**DATA EXCERPTS**
--------------------

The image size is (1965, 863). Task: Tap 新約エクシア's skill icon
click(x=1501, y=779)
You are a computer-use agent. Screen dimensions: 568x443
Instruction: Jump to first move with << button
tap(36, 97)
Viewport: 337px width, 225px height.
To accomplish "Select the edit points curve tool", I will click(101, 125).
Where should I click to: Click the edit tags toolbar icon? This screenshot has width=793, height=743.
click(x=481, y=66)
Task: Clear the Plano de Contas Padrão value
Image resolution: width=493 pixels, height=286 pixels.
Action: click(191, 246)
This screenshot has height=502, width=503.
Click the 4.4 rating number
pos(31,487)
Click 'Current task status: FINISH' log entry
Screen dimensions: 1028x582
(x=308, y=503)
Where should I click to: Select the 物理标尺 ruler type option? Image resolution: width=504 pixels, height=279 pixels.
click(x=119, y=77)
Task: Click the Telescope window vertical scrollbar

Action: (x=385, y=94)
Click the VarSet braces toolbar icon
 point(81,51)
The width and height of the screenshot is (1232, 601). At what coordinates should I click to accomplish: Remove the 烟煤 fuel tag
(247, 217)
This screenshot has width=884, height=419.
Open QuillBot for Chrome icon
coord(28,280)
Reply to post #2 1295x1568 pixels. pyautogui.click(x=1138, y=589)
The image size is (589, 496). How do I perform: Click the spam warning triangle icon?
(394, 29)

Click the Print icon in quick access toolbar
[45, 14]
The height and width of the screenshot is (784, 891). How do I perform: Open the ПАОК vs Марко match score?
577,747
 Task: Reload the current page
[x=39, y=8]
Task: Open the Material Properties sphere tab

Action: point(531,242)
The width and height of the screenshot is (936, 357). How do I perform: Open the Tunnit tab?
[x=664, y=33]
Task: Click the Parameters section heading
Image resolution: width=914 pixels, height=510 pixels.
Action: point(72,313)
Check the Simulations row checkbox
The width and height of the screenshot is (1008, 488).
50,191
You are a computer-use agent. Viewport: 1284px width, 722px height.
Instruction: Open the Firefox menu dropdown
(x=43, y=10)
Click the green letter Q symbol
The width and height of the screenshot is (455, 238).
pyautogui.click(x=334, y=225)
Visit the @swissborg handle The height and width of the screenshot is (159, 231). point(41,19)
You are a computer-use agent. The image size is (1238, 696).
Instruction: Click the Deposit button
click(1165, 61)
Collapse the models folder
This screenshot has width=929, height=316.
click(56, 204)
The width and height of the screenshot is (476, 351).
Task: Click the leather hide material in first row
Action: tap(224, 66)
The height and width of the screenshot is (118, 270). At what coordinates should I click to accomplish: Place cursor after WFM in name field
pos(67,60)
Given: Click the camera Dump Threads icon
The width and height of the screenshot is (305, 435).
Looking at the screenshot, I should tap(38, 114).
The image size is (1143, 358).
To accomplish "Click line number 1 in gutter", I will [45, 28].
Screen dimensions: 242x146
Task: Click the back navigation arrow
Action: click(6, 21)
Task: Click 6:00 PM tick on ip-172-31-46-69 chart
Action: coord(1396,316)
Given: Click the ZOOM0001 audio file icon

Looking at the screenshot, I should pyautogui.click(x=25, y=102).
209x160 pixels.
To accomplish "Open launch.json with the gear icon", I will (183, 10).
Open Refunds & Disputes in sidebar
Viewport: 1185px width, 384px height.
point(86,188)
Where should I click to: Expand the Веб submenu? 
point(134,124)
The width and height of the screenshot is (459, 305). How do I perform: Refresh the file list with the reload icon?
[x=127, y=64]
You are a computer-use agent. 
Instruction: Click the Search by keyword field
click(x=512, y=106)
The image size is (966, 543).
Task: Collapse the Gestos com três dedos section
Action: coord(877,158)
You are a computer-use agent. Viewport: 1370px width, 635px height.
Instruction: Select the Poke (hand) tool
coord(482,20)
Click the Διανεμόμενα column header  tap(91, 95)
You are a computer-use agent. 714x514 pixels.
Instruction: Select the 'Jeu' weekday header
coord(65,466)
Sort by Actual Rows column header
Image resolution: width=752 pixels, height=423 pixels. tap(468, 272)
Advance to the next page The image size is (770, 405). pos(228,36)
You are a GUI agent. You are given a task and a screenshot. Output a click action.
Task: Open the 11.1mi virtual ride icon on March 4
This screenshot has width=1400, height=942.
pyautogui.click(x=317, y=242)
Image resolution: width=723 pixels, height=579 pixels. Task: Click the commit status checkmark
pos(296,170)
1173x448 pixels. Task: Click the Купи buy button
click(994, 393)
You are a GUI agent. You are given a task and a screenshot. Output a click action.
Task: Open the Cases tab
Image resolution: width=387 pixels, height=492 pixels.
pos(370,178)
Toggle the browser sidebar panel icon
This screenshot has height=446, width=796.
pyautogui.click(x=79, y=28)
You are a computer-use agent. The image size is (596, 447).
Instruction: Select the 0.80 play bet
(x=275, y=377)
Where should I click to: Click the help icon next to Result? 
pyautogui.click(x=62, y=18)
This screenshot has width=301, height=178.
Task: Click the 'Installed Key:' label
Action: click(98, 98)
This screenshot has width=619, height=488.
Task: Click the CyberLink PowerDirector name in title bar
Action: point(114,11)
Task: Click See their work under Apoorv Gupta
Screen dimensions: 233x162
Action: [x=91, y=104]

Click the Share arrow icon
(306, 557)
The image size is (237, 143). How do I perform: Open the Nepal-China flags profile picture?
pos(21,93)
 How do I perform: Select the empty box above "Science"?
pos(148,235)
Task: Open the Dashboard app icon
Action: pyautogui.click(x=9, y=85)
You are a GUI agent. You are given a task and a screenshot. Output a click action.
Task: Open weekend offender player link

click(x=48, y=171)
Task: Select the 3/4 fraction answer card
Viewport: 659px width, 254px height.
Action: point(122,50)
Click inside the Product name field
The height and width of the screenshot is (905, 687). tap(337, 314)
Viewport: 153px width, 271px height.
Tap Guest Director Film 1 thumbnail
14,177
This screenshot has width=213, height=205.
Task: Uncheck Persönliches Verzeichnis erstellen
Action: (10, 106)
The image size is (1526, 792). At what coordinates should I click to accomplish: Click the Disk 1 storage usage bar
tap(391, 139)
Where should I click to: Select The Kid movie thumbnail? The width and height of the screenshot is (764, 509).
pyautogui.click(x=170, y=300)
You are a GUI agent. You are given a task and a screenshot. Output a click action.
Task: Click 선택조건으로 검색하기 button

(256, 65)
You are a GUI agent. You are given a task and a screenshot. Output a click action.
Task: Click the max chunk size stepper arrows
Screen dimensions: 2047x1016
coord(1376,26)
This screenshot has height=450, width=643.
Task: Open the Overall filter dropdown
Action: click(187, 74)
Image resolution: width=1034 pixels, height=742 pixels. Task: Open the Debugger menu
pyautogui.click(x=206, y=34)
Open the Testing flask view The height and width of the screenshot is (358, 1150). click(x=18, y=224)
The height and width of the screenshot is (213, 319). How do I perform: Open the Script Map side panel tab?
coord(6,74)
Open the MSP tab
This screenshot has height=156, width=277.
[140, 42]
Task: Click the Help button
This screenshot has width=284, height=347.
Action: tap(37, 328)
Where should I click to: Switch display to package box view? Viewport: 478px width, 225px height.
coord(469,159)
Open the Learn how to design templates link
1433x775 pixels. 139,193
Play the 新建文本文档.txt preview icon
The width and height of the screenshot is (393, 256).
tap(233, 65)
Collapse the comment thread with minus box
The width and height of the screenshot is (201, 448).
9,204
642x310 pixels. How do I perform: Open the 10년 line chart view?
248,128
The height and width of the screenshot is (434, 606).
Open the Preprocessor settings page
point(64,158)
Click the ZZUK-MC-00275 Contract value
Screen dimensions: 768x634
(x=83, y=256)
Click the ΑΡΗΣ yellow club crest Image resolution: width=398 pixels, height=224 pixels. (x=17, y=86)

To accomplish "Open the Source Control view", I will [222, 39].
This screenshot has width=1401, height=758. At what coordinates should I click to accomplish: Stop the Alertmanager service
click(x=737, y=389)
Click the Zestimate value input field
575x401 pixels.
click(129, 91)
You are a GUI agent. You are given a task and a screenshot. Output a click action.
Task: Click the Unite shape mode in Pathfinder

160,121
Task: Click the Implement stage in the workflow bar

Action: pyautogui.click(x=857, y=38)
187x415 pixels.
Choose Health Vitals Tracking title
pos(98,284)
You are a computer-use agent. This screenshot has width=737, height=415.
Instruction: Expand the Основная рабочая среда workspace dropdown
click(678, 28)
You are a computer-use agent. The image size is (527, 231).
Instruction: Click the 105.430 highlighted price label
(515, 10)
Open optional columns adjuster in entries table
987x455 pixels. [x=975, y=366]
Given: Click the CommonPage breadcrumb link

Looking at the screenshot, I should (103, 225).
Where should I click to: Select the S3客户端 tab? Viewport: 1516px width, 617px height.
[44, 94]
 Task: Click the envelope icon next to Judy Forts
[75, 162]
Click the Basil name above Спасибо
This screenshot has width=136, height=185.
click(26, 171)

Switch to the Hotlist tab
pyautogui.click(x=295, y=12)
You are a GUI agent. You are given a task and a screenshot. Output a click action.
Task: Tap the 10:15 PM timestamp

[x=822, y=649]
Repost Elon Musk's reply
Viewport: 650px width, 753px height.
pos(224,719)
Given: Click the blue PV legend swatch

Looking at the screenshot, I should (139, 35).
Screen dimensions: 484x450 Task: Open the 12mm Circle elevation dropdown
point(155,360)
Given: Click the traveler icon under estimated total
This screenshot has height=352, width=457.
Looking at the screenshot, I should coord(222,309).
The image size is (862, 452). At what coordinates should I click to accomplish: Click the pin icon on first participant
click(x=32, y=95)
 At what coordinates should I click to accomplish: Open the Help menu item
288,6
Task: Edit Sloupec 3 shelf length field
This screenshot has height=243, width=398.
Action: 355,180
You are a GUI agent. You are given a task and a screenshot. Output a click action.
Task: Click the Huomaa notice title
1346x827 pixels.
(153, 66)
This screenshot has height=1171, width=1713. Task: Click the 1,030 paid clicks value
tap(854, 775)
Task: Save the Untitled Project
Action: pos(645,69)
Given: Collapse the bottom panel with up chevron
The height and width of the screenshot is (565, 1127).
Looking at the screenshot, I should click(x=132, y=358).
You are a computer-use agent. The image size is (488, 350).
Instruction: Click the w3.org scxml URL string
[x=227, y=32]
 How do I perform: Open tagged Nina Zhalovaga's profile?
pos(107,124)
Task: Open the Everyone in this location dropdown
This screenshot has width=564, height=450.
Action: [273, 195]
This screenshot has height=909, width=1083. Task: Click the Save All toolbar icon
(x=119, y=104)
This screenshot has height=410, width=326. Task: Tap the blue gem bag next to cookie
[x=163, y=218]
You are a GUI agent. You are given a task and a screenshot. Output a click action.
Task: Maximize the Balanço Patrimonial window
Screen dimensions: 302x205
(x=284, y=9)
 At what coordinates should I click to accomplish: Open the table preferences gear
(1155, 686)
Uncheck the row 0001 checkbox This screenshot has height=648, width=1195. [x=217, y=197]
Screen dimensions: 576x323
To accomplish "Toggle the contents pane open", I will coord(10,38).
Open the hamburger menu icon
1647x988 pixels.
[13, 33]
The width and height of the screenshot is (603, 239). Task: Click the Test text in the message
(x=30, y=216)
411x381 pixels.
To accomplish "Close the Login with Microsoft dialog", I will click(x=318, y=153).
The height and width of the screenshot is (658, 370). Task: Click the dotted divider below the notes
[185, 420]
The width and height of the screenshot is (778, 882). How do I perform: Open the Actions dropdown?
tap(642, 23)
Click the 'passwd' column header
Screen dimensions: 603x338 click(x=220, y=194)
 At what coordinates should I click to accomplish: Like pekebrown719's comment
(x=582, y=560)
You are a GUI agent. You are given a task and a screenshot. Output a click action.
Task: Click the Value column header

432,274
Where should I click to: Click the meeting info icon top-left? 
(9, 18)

--------------------

**YOUR TASK**
Tally the lines above that hold "Toggle" and write the result as a lone number.

**EXERCISE OUTPUT**
2